Task description ->
Rewrite the lines of the records below, starting with the line containing "Task: Select the start" and going on through the line containing "[x=741, y=71]", as a numbered list with blank lines omitted.

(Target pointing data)
::::::::

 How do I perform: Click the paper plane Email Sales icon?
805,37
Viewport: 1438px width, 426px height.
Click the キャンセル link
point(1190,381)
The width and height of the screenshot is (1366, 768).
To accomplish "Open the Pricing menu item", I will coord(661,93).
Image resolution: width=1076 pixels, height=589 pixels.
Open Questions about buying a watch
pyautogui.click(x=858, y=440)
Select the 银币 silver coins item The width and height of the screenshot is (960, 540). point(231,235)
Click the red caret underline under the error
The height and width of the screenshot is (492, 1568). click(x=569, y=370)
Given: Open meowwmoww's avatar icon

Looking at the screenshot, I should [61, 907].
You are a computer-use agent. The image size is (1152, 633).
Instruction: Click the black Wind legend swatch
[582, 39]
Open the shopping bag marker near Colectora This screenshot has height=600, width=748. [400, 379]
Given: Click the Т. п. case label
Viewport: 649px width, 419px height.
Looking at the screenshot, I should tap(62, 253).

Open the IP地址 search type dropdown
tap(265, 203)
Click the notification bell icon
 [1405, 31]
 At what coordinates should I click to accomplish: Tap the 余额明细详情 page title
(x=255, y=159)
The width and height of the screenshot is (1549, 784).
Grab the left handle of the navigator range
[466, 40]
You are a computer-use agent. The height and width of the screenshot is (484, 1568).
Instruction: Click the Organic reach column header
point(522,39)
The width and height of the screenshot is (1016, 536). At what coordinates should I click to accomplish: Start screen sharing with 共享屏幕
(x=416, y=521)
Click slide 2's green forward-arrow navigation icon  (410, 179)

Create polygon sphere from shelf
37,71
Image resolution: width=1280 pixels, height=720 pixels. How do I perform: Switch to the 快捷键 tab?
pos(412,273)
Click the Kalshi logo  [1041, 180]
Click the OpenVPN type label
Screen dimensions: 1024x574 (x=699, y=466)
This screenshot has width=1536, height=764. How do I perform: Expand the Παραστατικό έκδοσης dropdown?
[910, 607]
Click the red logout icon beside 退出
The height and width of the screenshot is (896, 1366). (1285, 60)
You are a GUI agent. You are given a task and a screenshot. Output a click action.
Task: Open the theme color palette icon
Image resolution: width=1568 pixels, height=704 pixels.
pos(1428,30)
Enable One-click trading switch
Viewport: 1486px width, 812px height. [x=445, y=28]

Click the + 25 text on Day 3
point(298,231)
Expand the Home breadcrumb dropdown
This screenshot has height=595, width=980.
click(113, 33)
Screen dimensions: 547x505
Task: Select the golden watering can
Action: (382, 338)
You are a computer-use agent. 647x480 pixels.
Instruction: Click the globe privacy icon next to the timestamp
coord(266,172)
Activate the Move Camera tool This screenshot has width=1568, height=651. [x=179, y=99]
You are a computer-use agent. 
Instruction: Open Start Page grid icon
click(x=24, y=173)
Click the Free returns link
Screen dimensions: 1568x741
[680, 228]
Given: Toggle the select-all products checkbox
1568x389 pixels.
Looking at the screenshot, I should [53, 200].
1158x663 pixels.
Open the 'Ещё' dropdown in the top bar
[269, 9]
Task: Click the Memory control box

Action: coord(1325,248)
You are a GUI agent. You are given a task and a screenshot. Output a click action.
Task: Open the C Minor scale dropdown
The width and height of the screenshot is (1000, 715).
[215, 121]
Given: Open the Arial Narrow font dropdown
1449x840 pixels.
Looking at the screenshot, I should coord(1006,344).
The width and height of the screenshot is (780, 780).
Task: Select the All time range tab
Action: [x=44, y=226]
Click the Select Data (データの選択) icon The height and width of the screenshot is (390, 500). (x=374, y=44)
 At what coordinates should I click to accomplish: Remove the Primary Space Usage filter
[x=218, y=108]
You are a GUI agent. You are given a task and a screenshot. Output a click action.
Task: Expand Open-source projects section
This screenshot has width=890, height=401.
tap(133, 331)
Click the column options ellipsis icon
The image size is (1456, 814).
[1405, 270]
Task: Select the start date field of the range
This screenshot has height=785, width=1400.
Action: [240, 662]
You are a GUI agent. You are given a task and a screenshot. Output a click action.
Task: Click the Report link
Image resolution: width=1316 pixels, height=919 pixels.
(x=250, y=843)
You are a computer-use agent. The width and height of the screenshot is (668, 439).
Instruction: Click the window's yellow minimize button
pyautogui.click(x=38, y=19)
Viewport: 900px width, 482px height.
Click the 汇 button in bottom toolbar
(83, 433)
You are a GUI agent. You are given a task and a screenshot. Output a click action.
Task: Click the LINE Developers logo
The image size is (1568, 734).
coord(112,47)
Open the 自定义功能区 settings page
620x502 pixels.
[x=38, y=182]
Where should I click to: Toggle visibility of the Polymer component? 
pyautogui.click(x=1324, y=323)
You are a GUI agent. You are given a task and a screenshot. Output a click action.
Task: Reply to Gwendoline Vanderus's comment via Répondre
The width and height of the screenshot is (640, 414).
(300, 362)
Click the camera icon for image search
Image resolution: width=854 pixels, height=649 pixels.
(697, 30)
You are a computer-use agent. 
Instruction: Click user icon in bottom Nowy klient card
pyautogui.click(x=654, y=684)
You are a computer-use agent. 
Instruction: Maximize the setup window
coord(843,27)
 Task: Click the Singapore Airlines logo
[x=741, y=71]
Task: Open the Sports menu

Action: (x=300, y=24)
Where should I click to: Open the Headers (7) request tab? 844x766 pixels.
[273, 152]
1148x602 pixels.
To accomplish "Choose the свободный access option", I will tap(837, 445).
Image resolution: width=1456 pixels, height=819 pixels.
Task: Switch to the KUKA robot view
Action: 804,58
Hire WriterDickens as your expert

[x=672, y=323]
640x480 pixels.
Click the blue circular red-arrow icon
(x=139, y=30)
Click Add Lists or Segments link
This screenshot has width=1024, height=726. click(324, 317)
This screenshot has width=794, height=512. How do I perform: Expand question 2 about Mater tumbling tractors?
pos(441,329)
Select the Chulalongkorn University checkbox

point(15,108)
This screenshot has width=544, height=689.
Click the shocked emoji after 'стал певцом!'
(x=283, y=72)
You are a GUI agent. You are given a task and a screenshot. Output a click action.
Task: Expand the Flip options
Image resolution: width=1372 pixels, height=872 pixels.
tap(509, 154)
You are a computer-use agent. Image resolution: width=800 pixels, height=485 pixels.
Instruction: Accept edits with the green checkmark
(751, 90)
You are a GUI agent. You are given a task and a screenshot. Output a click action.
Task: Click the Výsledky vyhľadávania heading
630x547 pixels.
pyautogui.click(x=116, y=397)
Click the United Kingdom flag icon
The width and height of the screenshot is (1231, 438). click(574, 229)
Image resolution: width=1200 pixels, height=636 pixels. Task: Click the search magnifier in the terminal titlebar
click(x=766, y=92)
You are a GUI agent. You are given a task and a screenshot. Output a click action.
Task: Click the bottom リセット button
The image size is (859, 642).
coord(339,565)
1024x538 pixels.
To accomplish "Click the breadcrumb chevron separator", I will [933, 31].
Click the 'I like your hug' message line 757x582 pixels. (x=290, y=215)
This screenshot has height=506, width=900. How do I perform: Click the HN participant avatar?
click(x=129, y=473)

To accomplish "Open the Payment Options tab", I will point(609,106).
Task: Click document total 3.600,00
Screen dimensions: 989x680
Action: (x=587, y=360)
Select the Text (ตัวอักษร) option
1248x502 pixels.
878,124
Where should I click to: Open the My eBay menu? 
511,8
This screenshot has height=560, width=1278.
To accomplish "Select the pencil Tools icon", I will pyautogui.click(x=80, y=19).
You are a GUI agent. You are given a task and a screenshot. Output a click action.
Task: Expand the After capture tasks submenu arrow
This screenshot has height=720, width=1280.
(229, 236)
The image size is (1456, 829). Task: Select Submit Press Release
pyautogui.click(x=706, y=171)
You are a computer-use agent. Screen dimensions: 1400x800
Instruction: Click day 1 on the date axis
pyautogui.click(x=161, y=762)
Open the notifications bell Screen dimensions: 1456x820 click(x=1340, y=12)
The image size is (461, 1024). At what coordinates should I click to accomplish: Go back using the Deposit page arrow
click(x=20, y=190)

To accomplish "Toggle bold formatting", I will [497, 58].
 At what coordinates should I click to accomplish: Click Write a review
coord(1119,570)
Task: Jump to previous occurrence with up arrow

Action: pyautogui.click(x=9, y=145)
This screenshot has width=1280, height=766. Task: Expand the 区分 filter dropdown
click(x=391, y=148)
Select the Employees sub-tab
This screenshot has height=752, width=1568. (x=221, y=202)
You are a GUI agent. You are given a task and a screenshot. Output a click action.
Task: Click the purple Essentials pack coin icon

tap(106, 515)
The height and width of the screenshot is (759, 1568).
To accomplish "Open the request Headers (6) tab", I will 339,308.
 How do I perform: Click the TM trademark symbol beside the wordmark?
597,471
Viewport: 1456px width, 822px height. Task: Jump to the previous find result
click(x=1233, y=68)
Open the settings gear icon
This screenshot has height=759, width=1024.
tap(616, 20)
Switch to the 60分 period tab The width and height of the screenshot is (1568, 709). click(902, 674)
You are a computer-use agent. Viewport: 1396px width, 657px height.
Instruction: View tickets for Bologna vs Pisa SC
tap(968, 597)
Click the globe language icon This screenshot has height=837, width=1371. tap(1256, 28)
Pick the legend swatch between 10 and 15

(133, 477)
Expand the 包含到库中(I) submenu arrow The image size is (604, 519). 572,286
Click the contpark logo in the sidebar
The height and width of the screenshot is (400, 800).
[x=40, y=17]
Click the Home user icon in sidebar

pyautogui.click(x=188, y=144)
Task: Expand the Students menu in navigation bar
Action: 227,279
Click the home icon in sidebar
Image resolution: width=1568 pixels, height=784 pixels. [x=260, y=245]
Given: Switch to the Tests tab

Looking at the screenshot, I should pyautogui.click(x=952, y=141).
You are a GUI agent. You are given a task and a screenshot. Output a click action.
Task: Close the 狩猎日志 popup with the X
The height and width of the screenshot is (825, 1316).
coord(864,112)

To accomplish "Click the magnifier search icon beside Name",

::::::::

Response below ->
1. Task: Select the start date field of the range
2. This screenshot has height=785, width=1400.
3. Action: [240, 662]
4. You are a GUI agent. You are given a task and a screenshot. Output a click action.
5. Task: Click the Report link
6. Image resolution: width=1316 pixels, height=919 pixels.
7. (x=250, y=843)
8. You are a computer-use agent. The width and height of the screenshot is (668, 439).
9. Instruction: Click the window's yellow minimize button
10. pyautogui.click(x=38, y=19)
11. Viewport: 900px width, 482px height.
12. Click the 汇 button in bottom toolbar
13. (83, 433)
14. You are a GUI agent. You are given a task and a screenshot. Output a click action.
15. Task: Click the LINE Developers logo
16. The image size is (1568, 734).
17. coord(112,47)
18. Open the 自定义功能区 settings page
19. 620x502 pixels.
20. [x=38, y=182]
21. Where should I click to: Toggle visibility of the Polymer component? 
22. pyautogui.click(x=1324, y=323)
23. You are a GUI agent. You are given a task and a screenshot. Output a click action.
24. Task: Reply to Gwendoline Vanderus's comment via Répondre
25. The width and height of the screenshot is (640, 414).
26. (300, 362)
27. Click the camera icon for image search
28. Image resolution: width=854 pixels, height=649 pixels.
29. (697, 30)
30. You are a computer-use agent. 
31. Instruction: Click user icon in bottom Nowy klient card
32. pyautogui.click(x=654, y=684)
33. You are a computer-use agent. 
34. Instruction: Maximize the setup window
35. coord(843,27)
36.  Task: Click the Singapore Airlines logo
37. [x=741, y=71]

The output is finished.